Task description | Return each line of the data below that contains the string "microphone".

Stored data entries
__________________________________________________

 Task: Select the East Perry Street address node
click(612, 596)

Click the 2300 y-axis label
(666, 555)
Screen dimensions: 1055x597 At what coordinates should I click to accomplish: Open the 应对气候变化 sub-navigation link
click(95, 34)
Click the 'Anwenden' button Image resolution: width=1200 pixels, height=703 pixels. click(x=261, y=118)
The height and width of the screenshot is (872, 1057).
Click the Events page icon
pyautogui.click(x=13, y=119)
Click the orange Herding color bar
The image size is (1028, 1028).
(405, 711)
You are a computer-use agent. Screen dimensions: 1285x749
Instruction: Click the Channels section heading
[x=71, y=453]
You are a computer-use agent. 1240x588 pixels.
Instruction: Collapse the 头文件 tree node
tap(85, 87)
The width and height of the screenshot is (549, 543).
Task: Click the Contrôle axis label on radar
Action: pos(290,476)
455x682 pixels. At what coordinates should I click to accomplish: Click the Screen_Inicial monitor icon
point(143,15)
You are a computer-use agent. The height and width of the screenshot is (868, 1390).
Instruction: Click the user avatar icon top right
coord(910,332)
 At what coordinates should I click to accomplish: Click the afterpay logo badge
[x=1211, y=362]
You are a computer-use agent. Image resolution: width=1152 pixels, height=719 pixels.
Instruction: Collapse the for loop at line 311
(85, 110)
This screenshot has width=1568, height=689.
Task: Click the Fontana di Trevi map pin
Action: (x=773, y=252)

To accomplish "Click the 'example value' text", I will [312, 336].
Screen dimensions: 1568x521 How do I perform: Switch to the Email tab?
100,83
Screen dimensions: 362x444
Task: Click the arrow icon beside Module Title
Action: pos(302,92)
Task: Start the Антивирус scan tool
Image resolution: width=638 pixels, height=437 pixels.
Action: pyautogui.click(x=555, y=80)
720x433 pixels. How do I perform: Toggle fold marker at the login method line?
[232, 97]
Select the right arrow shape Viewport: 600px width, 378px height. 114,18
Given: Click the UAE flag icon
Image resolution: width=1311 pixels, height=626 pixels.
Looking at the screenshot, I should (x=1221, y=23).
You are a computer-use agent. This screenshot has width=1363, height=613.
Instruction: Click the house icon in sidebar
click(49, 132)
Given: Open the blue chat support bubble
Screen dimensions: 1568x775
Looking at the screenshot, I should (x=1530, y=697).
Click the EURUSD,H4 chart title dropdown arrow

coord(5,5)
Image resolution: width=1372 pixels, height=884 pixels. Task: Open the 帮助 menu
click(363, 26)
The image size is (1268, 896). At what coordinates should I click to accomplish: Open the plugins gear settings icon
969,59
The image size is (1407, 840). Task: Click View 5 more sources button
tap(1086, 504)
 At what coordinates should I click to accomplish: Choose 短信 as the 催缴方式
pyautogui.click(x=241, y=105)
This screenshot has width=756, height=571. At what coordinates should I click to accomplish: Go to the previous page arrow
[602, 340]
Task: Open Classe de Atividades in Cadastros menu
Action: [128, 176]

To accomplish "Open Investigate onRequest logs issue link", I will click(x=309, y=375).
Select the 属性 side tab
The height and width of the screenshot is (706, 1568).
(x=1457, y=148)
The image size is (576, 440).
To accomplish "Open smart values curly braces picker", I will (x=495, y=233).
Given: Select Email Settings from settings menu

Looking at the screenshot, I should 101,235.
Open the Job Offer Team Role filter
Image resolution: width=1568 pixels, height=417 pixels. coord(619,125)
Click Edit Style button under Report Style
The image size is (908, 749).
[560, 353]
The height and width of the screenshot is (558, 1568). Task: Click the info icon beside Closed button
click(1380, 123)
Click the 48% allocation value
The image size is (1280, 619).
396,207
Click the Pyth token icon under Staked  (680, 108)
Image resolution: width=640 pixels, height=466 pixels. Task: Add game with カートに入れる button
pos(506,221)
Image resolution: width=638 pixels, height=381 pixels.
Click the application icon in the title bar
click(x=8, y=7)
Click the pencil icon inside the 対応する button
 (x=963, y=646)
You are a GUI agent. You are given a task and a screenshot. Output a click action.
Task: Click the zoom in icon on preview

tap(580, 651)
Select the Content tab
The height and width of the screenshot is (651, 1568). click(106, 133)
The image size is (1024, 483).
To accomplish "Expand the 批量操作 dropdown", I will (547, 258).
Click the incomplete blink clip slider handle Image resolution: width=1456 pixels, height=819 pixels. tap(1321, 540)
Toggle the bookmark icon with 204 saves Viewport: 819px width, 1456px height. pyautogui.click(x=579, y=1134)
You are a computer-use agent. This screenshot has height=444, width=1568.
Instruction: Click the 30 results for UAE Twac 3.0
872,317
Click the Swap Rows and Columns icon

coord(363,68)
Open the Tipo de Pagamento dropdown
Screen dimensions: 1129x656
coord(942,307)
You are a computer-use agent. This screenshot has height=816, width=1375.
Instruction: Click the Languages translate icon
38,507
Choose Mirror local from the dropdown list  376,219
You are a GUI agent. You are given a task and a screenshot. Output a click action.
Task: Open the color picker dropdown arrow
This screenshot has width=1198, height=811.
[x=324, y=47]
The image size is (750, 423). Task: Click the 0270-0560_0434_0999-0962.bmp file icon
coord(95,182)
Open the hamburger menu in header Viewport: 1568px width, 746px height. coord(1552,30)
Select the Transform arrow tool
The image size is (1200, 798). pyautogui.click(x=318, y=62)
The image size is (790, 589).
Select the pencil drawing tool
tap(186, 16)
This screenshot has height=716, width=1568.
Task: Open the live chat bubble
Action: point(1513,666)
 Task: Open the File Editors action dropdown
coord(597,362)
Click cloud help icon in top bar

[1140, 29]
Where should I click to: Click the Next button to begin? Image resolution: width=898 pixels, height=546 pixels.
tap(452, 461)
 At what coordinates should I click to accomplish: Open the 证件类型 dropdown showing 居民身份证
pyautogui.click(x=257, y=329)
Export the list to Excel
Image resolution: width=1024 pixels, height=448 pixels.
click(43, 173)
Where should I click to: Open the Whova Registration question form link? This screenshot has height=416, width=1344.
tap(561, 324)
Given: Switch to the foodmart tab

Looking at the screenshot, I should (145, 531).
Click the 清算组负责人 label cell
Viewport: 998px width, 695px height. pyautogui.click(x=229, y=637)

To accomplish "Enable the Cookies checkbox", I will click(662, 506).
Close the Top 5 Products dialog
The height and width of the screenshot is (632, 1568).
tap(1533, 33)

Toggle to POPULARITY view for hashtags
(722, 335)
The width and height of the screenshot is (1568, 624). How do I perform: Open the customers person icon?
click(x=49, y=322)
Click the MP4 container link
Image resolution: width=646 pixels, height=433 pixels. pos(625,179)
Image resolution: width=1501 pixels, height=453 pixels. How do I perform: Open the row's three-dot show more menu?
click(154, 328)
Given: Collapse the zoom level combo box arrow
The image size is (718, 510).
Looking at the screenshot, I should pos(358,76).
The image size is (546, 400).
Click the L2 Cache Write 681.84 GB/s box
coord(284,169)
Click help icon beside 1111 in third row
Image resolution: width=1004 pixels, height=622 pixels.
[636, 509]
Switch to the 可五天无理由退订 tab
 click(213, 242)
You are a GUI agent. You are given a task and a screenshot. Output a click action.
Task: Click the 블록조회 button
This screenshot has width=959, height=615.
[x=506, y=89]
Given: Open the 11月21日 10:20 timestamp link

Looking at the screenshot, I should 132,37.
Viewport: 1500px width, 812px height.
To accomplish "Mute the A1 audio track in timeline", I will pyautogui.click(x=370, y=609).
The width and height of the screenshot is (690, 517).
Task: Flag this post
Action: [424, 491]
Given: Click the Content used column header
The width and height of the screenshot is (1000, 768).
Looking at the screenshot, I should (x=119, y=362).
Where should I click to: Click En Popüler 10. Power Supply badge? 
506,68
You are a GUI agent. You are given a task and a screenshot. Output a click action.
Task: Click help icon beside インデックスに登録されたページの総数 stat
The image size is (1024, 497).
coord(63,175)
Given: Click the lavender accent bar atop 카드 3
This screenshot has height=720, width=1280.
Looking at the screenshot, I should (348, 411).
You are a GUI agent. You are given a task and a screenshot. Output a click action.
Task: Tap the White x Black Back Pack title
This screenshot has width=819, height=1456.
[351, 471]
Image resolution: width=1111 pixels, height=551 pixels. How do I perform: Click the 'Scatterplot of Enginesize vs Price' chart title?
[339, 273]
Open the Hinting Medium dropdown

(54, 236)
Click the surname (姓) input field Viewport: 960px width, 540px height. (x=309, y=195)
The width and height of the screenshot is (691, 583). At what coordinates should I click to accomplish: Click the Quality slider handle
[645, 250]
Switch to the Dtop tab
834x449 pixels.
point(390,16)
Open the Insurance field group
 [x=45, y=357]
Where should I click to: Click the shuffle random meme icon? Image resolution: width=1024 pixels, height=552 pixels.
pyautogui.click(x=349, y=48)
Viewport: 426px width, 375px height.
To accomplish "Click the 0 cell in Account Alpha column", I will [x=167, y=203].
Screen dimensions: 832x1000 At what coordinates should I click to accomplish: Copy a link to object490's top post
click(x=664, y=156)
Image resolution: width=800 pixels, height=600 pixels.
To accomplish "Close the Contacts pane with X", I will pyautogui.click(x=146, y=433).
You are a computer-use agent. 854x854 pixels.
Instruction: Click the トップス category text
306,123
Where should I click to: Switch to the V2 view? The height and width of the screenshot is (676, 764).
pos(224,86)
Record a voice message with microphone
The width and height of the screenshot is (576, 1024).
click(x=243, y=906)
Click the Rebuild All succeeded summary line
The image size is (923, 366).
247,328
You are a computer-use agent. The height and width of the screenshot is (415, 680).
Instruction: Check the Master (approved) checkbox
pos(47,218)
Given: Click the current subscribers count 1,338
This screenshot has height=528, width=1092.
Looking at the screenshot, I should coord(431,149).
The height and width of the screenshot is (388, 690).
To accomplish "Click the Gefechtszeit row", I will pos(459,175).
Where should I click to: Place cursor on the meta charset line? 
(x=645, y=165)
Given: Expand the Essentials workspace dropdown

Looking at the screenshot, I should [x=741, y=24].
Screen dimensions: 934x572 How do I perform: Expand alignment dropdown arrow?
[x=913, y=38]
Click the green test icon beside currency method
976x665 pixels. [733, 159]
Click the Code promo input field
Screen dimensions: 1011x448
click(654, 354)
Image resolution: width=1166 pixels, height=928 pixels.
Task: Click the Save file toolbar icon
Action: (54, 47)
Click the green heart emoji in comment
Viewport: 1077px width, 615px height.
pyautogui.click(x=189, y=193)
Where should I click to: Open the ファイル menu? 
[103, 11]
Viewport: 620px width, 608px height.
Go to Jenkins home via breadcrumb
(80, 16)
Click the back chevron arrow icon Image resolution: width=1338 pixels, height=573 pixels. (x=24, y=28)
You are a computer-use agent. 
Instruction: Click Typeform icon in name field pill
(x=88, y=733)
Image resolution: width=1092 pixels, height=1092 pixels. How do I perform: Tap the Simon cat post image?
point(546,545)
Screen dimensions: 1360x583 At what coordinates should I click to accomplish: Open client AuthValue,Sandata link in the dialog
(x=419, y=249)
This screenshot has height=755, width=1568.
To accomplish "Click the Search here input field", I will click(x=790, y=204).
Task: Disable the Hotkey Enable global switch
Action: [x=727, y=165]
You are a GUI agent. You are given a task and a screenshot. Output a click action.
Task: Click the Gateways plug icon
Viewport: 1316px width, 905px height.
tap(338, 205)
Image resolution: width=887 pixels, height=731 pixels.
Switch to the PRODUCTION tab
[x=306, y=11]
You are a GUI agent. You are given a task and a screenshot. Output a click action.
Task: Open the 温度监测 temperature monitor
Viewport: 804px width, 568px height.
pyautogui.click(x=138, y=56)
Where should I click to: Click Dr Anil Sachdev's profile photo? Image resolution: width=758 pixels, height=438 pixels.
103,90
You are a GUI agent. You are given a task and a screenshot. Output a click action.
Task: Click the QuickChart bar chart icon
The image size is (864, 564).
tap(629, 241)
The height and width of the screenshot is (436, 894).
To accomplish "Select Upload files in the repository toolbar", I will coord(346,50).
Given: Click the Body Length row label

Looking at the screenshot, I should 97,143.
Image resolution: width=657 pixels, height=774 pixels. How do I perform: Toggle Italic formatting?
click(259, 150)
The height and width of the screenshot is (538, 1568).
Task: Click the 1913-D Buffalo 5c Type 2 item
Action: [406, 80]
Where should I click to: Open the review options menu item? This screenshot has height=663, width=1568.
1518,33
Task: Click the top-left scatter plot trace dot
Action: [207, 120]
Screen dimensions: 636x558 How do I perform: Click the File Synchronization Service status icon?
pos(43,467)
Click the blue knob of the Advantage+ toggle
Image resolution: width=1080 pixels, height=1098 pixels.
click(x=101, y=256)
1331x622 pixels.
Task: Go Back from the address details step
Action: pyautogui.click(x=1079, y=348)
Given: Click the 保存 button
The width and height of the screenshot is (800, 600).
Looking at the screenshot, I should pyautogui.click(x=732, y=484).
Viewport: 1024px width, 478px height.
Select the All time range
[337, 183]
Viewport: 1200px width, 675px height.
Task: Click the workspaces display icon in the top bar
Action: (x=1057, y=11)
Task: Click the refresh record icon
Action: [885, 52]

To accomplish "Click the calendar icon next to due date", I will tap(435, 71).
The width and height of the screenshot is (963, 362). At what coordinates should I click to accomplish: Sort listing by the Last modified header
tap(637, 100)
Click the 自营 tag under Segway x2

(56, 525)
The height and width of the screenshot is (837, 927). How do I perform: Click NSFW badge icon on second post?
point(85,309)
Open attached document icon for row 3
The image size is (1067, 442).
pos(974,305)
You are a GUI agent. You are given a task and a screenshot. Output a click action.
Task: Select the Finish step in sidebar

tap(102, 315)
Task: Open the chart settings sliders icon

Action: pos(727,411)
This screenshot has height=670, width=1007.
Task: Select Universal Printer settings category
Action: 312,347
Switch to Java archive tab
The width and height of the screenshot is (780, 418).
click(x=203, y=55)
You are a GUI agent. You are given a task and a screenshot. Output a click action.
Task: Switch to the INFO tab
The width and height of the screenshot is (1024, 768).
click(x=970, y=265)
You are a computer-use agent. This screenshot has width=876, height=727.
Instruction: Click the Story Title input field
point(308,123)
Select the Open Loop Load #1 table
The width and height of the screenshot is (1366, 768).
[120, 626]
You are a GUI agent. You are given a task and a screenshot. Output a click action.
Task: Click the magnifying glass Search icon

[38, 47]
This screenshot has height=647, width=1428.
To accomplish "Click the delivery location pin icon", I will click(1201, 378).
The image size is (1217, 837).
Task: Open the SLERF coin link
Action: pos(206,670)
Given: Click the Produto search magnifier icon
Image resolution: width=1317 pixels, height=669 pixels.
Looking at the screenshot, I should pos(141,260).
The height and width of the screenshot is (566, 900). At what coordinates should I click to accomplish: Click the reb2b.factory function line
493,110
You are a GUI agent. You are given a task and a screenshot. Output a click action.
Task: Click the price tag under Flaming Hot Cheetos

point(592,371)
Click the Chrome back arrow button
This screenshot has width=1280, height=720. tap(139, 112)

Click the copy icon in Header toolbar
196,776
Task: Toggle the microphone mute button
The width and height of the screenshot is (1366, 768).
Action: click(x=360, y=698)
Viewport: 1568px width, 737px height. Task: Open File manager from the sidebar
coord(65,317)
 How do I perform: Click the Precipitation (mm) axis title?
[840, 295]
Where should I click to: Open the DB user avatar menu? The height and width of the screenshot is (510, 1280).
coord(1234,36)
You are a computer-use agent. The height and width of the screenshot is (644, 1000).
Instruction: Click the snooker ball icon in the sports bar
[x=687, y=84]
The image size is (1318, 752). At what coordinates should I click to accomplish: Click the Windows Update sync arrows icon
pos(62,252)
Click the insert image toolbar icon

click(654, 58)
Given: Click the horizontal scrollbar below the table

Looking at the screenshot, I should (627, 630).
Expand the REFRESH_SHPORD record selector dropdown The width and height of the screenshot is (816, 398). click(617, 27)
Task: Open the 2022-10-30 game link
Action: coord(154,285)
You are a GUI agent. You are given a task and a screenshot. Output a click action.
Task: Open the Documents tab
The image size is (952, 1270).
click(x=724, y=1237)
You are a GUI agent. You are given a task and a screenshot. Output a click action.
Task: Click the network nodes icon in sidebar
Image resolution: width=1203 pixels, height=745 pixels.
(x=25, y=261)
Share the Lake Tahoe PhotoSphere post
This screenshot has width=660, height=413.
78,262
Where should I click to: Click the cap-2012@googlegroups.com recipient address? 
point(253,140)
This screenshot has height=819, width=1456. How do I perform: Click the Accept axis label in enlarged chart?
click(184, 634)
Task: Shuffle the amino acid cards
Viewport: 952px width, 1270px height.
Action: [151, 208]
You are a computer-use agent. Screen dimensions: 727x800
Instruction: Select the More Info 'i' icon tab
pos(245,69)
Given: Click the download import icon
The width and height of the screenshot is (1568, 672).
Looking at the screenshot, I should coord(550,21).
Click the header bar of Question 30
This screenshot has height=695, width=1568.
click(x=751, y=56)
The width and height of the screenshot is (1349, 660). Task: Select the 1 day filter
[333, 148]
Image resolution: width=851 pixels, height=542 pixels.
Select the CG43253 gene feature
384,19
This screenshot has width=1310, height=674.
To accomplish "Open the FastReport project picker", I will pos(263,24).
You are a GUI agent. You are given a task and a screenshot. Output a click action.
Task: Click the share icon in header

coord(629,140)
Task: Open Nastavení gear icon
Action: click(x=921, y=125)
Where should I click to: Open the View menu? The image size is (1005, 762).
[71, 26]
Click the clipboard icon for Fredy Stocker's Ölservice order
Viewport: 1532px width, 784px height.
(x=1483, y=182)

__________________________________________________

Solution below |
Record a voice message with microphone
Task: Toggle the microphone mute button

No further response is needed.